• [WHAT THE TASK ASKS] Could you please repeat all of the entries exactly as written?

(Records excerpted from a collection)
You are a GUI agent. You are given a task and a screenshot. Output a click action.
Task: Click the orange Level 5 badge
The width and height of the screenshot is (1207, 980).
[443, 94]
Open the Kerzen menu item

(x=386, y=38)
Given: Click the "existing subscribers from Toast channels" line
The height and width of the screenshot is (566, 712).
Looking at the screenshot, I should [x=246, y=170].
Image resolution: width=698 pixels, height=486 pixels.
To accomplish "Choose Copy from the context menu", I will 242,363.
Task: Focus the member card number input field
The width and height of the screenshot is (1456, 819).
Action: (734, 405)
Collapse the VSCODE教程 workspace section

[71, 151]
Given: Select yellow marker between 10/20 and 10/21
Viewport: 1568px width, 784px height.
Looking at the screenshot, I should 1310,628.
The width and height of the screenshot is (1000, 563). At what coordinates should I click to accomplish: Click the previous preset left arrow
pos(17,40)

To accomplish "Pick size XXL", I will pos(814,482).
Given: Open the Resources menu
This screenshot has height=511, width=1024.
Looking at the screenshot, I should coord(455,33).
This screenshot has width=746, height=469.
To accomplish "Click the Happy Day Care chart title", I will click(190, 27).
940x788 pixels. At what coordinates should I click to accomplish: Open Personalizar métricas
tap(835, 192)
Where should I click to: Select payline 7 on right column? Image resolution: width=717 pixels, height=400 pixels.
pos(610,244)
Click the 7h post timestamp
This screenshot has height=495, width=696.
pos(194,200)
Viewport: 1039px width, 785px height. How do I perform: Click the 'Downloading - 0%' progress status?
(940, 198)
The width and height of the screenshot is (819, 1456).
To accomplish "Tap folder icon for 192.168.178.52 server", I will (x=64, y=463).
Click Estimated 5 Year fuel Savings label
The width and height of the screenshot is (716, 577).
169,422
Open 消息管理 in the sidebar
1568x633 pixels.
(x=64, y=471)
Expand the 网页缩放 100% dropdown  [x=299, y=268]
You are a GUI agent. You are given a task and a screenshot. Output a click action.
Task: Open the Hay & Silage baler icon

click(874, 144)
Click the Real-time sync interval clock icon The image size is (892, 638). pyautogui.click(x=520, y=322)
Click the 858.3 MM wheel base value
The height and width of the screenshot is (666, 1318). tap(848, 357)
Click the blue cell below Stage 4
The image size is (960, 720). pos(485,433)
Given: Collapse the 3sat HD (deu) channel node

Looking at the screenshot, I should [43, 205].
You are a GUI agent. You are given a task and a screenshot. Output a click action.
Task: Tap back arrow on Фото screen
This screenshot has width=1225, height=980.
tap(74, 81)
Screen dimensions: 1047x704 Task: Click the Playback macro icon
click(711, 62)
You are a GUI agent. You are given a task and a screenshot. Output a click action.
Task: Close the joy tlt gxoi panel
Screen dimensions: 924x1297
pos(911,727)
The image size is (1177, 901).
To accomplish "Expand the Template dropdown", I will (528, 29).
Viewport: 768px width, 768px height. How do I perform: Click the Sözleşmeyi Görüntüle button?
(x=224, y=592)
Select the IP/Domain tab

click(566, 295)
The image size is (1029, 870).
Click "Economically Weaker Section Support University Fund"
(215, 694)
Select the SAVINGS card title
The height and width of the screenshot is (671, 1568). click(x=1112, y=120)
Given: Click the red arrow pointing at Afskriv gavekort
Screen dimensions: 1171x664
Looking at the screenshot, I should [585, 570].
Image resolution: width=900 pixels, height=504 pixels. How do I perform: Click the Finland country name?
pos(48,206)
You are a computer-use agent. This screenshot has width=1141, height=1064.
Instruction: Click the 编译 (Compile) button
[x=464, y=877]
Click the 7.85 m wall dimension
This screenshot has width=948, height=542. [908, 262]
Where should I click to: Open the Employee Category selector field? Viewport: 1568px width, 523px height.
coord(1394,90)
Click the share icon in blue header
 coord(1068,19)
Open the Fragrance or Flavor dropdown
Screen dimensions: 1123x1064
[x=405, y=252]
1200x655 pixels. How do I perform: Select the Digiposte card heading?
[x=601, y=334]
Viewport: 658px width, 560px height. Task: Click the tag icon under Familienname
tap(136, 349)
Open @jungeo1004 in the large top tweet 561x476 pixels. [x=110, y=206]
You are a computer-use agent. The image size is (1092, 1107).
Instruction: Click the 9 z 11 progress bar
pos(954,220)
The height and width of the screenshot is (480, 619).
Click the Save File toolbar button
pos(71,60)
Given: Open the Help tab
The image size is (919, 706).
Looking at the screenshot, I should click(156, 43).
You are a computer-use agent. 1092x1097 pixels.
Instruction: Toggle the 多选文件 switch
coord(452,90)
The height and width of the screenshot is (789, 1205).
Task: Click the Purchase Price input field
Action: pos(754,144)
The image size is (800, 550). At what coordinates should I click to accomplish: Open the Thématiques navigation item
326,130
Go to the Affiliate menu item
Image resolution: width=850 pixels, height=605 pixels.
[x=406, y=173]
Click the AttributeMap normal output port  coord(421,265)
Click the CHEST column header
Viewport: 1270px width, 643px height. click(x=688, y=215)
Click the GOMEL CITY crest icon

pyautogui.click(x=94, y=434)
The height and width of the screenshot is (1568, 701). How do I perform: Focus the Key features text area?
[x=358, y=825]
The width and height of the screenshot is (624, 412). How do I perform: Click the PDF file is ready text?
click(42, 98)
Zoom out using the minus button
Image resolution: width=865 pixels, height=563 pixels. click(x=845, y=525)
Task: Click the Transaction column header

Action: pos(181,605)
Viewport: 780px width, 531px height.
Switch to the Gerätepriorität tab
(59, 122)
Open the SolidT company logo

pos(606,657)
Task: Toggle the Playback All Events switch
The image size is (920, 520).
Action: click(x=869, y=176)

• [REPLY]
You are a GUI agent. You are given a task and a screenshot. Output a click action.
Task: Click the orange Level 5 badge
The width and height of the screenshot is (1207, 980).
[443, 94]
Open the Kerzen menu item

(x=386, y=38)
Given: Click the "existing subscribers from Toast channels" line
The height and width of the screenshot is (566, 712).
Looking at the screenshot, I should [x=246, y=170].
Image resolution: width=698 pixels, height=486 pixels.
To accomplish "Choose Copy from the context menu", I will 242,363.
Task: Focus the member card number input field
The width and height of the screenshot is (1456, 819).
Action: (734, 405)
Collapse the VSCODE教程 workspace section

[71, 151]
Given: Select yellow marker between 10/20 and 10/21
Viewport: 1568px width, 784px height.
Looking at the screenshot, I should 1310,628.
The width and height of the screenshot is (1000, 563). At what coordinates should I click to accomplish: Click the previous preset left arrow
pos(17,40)

To accomplish "Pick size XXL", I will pos(814,482).
Given: Open the Resources menu
This screenshot has height=511, width=1024.
Looking at the screenshot, I should coord(455,33).
This screenshot has width=746, height=469.
To accomplish "Click the Happy Day Care chart title", I will click(190, 27).
940x788 pixels. At what coordinates should I click to accomplish: Open Personalizar métricas
tap(835, 192)
Where should I click to: Select payline 7 on right column? Image resolution: width=717 pixels, height=400 pixels.
pos(610,244)
Click the 7h post timestamp
This screenshot has height=495, width=696.
pos(194,200)
Viewport: 1039px width, 785px height. How do I perform: Click the 'Downloading - 0%' progress status?
(940, 198)
The width and height of the screenshot is (819, 1456).
To accomplish "Tap folder icon for 192.168.178.52 server", I will (x=64, y=463).
Click Estimated 5 Year fuel Savings label
The width and height of the screenshot is (716, 577).
169,422
Open 消息管理 in the sidebar
1568x633 pixels.
(x=64, y=471)
Expand the 网页缩放 100% dropdown  [x=299, y=268]
You are a GUI agent. You are given a task and a screenshot. Output a click action.
Task: Open the Hay & Silage baler icon

click(874, 144)
Click the Real-time sync interval clock icon The image size is (892, 638). pyautogui.click(x=520, y=322)
Click the 858.3 MM wheel base value
The height and width of the screenshot is (666, 1318). tap(848, 357)
Click the blue cell below Stage 4
The image size is (960, 720). pos(485,433)
Given: Collapse the 3sat HD (deu) channel node

Looking at the screenshot, I should [43, 205].
You are a GUI agent. You are given a task and a screenshot. Output a click action.
Task: Tap back arrow on Фото screen
This screenshot has width=1225, height=980.
tap(74, 81)
Screen dimensions: 1047x704 Task: Click the Playback macro icon
click(711, 62)
You are a GUI agent. You are given a task and a screenshot. Output a click action.
Task: Close the joy tlt gxoi panel
Screen dimensions: 924x1297
pos(911,727)
The image size is (1177, 901).
To accomplish "Expand the Template dropdown", I will (528, 29).
Viewport: 768px width, 768px height. How do I perform: Click the Sözleşmeyi Görüntüle button?
(x=224, y=592)
Select the IP/Domain tab

click(566, 295)
The image size is (1029, 870).
Click "Economically Weaker Section Support University Fund"
(215, 694)
Select the SAVINGS card title
The height and width of the screenshot is (671, 1568). click(x=1112, y=120)
Given: Click the red arrow pointing at Afskriv gavekort
Screen dimensions: 1171x664
Looking at the screenshot, I should [585, 570].
Image resolution: width=900 pixels, height=504 pixels. How do I perform: Click the Finland country name?
pos(48,206)
You are a computer-use agent. This screenshot has width=1141, height=1064.
Instruction: Click the 编译 (Compile) button
[x=464, y=877]
Click the 7.85 m wall dimension
This screenshot has width=948, height=542. [908, 262]
Where should I click to: Open the Employee Category selector field? Viewport: 1568px width, 523px height.
coord(1394,90)
Click the share icon in blue header
 coord(1068,19)
Open the Fragrance or Flavor dropdown
Screen dimensions: 1123x1064
[x=405, y=252]
1200x655 pixels. How do I perform: Select the Digiposte card heading?
[x=601, y=334]
Viewport: 658px width, 560px height. Task: Click the tag icon under Familienname
tap(136, 349)
Open @jungeo1004 in the large top tweet 561x476 pixels. [x=110, y=206]
You are a computer-use agent. The image size is (1092, 1107).
Instruction: Click the 9 z 11 progress bar
pos(954,220)
The height and width of the screenshot is (480, 619).
Click the Save File toolbar button
pos(71,60)
Given: Open the Help tab
The image size is (919, 706).
Looking at the screenshot, I should click(156, 43).
You are a computer-use agent. 1092x1097 pixels.
Instruction: Toggle the 多选文件 switch
coord(452,90)
The height and width of the screenshot is (789, 1205).
Task: Click the Purchase Price input field
Action: pos(754,144)
The image size is (800, 550). At what coordinates should I click to accomplish: Open the Thématiques navigation item
326,130
Go to the Affiliate menu item
Image resolution: width=850 pixels, height=605 pixels.
[x=406, y=173]
Click the AttributeMap normal output port  coord(421,265)
Click the CHEST column header
Viewport: 1270px width, 643px height. click(x=688, y=215)
Click the GOMEL CITY crest icon

pyautogui.click(x=94, y=434)
The height and width of the screenshot is (1568, 701). How do I perform: Focus the Key features text area?
[x=358, y=825]
The width and height of the screenshot is (624, 412). How do I perform: Click the PDF file is ready text?
click(42, 98)
Zoom out using the minus button
Image resolution: width=865 pixels, height=563 pixels. click(x=845, y=525)
Task: Click the Transaction column header

Action: pos(181,605)
Viewport: 780px width, 531px height.
Switch to the Gerätepriorität tab
(59, 122)
Open the SolidT company logo

pos(606,657)
Task: Toggle the Playback All Events switch
The image size is (920, 520).
Action: click(x=869, y=176)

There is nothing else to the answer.